*** Records to process ***

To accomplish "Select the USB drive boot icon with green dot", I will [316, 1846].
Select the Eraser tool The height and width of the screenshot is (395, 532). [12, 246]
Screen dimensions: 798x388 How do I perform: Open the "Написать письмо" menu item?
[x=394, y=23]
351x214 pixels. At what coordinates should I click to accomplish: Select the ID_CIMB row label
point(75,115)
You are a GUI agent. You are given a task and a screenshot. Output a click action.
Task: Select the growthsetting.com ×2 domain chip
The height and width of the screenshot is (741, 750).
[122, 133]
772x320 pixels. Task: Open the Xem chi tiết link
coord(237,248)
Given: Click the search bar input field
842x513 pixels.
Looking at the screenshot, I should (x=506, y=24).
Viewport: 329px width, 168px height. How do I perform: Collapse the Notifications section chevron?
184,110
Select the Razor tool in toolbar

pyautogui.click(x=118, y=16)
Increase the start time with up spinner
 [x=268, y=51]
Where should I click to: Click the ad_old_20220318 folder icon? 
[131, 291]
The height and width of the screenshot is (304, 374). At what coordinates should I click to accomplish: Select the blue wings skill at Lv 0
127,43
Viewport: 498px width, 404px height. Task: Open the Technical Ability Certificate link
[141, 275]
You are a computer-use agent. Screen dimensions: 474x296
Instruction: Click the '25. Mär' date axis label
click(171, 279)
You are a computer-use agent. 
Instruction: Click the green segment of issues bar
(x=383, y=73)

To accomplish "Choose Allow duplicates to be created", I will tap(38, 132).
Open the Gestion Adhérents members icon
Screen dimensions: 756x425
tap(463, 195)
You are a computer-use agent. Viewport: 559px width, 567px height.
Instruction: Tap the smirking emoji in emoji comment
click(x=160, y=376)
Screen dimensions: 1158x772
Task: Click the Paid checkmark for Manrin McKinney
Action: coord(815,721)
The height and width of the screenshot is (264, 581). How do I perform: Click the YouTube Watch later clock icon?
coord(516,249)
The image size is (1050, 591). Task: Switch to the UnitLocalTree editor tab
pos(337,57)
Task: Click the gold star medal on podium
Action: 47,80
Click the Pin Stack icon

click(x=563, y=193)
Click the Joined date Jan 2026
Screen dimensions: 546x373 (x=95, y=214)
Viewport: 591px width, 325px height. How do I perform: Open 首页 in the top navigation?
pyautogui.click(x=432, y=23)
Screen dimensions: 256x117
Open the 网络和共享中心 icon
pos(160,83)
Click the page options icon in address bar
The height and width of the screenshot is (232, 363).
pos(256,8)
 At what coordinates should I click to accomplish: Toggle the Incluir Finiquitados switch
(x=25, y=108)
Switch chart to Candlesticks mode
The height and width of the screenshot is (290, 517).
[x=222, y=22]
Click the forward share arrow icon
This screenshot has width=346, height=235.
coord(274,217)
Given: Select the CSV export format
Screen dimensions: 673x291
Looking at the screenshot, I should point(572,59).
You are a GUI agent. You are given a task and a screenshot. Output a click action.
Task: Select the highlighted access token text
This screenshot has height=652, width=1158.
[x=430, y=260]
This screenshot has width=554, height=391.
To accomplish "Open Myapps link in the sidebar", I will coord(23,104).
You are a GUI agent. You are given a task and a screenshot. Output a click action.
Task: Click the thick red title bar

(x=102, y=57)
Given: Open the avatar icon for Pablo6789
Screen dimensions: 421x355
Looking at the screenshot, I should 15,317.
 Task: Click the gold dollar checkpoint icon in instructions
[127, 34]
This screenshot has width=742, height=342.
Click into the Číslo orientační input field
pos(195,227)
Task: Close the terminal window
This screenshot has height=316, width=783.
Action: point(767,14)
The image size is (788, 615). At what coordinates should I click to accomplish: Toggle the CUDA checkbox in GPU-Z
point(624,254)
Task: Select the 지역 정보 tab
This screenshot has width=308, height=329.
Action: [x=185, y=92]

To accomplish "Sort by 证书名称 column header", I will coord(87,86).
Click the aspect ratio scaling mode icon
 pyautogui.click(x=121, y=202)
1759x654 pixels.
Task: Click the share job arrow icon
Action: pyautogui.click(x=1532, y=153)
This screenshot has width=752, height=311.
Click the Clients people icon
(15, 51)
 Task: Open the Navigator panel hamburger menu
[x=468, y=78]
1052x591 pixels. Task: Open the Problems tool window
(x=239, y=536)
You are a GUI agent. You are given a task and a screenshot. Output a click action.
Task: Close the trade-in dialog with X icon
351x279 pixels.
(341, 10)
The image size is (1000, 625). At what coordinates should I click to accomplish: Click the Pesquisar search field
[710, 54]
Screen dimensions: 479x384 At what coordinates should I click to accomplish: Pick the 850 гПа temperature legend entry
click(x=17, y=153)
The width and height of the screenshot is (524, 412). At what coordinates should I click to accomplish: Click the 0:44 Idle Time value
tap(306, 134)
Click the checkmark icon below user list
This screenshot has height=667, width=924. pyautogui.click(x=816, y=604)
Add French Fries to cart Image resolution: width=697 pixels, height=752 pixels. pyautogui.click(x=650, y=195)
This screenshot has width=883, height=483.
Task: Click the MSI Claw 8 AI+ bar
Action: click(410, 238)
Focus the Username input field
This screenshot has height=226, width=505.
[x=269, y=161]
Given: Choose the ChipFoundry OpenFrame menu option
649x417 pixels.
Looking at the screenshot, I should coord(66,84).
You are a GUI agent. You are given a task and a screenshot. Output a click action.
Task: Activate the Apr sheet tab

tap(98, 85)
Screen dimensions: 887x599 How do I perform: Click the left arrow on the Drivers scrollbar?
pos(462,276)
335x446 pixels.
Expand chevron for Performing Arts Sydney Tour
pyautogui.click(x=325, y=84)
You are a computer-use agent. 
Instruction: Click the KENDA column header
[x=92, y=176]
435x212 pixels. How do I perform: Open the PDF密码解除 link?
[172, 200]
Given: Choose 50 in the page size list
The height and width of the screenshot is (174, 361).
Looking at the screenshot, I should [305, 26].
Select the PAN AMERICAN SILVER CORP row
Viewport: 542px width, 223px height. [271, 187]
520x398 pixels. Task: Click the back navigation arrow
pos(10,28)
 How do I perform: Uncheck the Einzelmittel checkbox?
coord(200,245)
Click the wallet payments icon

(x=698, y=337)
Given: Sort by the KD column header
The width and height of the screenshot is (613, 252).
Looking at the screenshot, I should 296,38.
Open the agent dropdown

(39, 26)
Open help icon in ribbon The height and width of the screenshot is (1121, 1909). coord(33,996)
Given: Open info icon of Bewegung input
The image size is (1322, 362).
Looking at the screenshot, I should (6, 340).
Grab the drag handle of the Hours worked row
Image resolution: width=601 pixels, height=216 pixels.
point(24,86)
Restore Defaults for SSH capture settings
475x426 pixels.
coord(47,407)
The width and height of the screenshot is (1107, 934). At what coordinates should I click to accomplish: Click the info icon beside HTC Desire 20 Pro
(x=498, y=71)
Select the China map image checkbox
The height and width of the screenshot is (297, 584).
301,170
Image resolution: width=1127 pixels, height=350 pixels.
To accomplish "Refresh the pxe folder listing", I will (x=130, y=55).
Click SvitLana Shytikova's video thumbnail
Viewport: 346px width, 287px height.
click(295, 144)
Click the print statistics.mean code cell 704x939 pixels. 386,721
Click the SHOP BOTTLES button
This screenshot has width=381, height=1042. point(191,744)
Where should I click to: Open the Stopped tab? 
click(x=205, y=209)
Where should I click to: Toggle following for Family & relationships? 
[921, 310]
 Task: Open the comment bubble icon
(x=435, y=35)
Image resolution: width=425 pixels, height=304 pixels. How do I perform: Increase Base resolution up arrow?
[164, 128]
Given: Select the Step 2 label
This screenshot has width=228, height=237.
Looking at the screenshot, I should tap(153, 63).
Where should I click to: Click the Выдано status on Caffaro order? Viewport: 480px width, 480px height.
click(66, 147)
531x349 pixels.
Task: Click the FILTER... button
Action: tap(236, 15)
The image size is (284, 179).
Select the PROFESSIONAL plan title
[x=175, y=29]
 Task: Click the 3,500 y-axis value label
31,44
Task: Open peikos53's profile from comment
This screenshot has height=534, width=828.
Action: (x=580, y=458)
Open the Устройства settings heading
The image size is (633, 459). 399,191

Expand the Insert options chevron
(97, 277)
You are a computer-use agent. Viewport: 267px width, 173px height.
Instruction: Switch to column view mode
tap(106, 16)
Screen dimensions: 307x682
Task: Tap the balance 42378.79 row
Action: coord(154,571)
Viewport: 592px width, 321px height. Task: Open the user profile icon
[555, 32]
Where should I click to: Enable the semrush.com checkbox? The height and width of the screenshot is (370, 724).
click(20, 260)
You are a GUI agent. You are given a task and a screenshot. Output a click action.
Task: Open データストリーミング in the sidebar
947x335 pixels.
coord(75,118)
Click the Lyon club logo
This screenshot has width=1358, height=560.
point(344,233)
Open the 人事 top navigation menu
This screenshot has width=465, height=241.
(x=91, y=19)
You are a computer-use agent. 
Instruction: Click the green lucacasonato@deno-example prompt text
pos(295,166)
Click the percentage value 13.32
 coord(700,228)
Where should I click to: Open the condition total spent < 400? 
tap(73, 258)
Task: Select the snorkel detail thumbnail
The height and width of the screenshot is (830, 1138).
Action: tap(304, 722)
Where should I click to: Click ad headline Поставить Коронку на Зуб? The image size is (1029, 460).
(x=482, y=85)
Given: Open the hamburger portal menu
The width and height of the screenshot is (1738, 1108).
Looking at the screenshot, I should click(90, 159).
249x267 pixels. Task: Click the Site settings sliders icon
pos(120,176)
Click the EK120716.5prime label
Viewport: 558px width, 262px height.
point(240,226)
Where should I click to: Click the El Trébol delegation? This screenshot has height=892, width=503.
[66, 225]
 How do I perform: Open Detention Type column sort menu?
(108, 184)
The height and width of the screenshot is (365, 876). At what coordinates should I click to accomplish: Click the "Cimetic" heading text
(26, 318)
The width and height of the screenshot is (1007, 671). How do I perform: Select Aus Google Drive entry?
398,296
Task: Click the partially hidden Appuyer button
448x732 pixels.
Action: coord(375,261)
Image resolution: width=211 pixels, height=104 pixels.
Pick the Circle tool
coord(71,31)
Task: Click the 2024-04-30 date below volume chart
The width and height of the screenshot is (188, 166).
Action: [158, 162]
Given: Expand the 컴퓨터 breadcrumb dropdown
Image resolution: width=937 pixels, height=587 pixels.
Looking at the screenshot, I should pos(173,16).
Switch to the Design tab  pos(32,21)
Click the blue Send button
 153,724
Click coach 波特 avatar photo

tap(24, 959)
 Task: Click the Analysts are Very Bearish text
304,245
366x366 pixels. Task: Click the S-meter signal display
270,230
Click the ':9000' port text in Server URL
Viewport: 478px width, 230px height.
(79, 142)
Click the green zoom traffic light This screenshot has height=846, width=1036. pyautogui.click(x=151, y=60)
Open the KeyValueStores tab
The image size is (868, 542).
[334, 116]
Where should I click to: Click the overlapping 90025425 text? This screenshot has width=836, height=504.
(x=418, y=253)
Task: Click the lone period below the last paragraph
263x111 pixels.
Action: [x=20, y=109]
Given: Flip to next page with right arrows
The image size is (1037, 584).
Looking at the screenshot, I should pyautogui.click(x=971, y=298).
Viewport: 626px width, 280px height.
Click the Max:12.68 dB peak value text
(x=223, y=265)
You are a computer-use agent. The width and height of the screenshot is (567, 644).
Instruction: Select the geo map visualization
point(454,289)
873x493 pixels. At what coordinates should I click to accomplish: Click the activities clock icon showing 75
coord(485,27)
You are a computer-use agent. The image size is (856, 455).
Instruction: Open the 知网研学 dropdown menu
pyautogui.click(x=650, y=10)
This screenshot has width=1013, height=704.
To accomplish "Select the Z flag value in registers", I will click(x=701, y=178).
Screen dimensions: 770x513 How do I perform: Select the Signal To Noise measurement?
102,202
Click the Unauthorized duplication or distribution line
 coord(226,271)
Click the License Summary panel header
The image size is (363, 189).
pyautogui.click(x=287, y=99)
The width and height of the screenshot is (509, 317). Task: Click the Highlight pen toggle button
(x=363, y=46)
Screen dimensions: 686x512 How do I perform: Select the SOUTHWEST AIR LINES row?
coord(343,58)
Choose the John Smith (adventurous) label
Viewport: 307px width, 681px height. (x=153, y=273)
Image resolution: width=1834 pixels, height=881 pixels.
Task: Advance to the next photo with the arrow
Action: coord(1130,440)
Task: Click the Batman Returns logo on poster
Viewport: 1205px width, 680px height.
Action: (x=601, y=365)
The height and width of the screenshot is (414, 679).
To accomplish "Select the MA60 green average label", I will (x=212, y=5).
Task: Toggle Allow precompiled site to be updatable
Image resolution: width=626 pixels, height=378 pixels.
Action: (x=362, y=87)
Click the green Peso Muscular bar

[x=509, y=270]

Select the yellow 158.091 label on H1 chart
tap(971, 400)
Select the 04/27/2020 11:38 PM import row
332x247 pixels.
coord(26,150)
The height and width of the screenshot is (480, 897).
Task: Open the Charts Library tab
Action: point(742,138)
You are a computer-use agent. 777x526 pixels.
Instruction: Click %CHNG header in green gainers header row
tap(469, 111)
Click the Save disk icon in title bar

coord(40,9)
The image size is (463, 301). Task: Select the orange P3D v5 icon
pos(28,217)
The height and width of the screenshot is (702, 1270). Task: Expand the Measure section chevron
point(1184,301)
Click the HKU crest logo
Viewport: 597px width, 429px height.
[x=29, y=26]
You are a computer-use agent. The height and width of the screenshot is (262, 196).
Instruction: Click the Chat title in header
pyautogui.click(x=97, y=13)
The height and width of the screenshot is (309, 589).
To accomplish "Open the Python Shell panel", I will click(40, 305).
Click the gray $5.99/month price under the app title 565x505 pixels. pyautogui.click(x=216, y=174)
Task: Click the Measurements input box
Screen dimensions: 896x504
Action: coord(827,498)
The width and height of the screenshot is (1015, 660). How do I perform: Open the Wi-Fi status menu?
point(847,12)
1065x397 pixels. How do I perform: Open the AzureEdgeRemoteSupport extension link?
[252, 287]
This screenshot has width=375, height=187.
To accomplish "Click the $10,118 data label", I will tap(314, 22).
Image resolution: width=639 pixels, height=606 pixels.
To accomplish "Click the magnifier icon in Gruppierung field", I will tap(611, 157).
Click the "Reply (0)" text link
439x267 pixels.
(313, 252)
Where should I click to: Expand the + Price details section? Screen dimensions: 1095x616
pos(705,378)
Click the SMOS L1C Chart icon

*** End of Records to process ***

:: Action item ::
In the listing above, locate the line containing "263x111 pixels." and the line containing "Task: Toggle Allow". Extract those two lines and every line between them, exactly as written, and only those.

:: Expected answer ::
263x111 pixels.
Action: [x=20, y=109]
Given: Flip to next page with right arrows
The image size is (1037, 584).
Looking at the screenshot, I should pyautogui.click(x=971, y=298).
Viewport: 626px width, 280px height.
Click the Max:12.68 dB peak value text
(x=223, y=265)
You are a computer-use agent. The width and height of the screenshot is (567, 644).
Instruction: Select the geo map visualization
point(454,289)
873x493 pixels. At what coordinates should I click to accomplish: Click the activities clock icon showing 75
coord(485,27)
You are a computer-use agent. The image size is (856, 455).
Instruction: Open the 知网研学 dropdown menu
pyautogui.click(x=650, y=10)
This screenshot has width=1013, height=704.
To accomplish "Select the Z flag value in registers", I will click(x=701, y=178).
Screen dimensions: 770x513 How do I perform: Select the Signal To Noise measurement?
102,202
Click the Unauthorized duplication or distribution line
 coord(226,271)
Click the License Summary panel header
The image size is (363, 189).
pyautogui.click(x=287, y=99)
The width and height of the screenshot is (509, 317). Task: Click the Highlight pen toggle button
(x=363, y=46)
Screen dimensions: 686x512 How do I perform: Select the SOUTHWEST AIR LINES row?
coord(343,58)
Choose the John Smith (adventurous) label
Viewport: 307px width, 681px height. (x=153, y=273)
Image resolution: width=1834 pixels, height=881 pixels.
Task: Advance to the next photo with the arrow
Action: coord(1130,440)
Task: Click the Batman Returns logo on poster
Viewport: 1205px width, 680px height.
Action: (x=601, y=365)
The height and width of the screenshot is (414, 679).
To accomplish "Select the MA60 green average label", I will (x=212, y=5).
Task: Toggle Allow precompiled site to be updatable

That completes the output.